Женька. Ведь мы к вам вообще-то не пристаём, гражданин. Правильно? А вы к нам пристаёте. Нехорошо.
Юрка. Нехорошо.
Виктор Петрович. Вот барсуки-малолетки, а? (Уходит.)
Юрка. Конечно, мы решили окружить Виктора Петровича теплом и вниманием. В эту привычную формулу легко укладывались все наши житейские представления…
Женька. И мы очень гордились собой, хотя каждым жестом подчёркивали: вот, мы делаем большое, нужное дело, но, конечно, не придаём этому никакого значения.
Юрка. Что ни говори, Женька, а человек – это великолепно, это звучит гордо!
Женька. Мы недавно писали в классе сочинение «Проблемы гуманизма в пьесе Горького «На дне»..
Юрка. Каждый день мы разыгрывали комедию: в последний раз… дайте честное слово…
Женька. Но только смотрите – в последний.
Юрка. И ты сносил к букинисту очередную книжку и покупал эту вонючую фиолетовую жидкость с черепом на бутылке. Я понимаю, чего это тебе стоило – загонять книжки. Меня это раздражало. И очень скоро меня перестали трогать его покаянные речи.
На ступеньке на сцену Виктор Петрович.
Виктор Петрович (истерично). У меня нет центров торможения! Я главный инженер всех авиационных заводов!
Женька. Однажды я ляпнул: «Вы, конечно, организовали в плену подпольный отряд?»
Виктор Петрович (подходя вплотную к Женьке. Раздражённо). Конечно, нет!
Женька. Не понимаю почему. Другие организовывали.

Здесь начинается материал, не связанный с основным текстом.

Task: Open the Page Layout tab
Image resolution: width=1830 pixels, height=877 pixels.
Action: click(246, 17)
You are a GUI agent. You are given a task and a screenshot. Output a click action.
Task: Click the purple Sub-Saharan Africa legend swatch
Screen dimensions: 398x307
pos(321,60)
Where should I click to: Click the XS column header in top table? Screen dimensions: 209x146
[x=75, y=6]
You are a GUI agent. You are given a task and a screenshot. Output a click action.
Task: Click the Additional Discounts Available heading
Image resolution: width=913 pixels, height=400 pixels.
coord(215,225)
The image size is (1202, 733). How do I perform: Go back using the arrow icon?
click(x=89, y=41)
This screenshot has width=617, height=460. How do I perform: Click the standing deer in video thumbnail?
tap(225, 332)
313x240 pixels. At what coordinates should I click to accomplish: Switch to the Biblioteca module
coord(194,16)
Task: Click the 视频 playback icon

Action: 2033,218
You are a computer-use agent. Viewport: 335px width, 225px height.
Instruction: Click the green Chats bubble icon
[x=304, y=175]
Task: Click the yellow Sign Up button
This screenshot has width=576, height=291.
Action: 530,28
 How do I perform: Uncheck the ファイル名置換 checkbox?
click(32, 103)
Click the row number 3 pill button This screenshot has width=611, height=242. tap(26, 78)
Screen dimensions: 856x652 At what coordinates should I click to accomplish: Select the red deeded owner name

Виктор Петрович. Это потому что ты болван, потому и не понимаешь… (Мягче). Не всегда всё гладко получается, барсучок.
На заднем плане появляется Женщина.
Юрка. Некрасивая женщина приходила и при нас…
Женщина. Она ревниво и зло сверлила глазами… А он смущённо рассказывал старую трогательную историю о том, как она его выходила в госпитале. Конечно, он врал (уходит).
Пауза.
Женька. Мы стали посмешищем его компании. Пьяницы называли нас выводком, шестёрками. И однажды…
Виктор Петрович. А вот и мои шестёрочки!
Свет гаснет. Крики. Когда свет зажигается, Виктор Петрович вытирает кровь рукавом.
Виктор Петрович (тихо). Что ж, пацаны, правильно, всё правильно. Заслужил.
Женька (неуверенно). Мы вам ничего плохого не делали.
Виктор Петрович. Всё правильно, ребята (уходит).
Юрка. Скверно тогда получилось, Женька?
Женька. Я бы не очень остро ощутил свою вину, Юрка, если бы нами не руководило желание доказать ватноглазому идиоту, что мы не шестёрки. (Пауза.) А тот стоял рядом, подбодрял нас…
Юрка. Где он сейчас, Женька?
Женька. Мы в тот год поступали в институт. Нам было не до него.
На сцене студенческая ватага, поющая песню Юрия Визбора, Юрия Ряшенцева и Владимира Красновского «Мирно засыпает родная страна».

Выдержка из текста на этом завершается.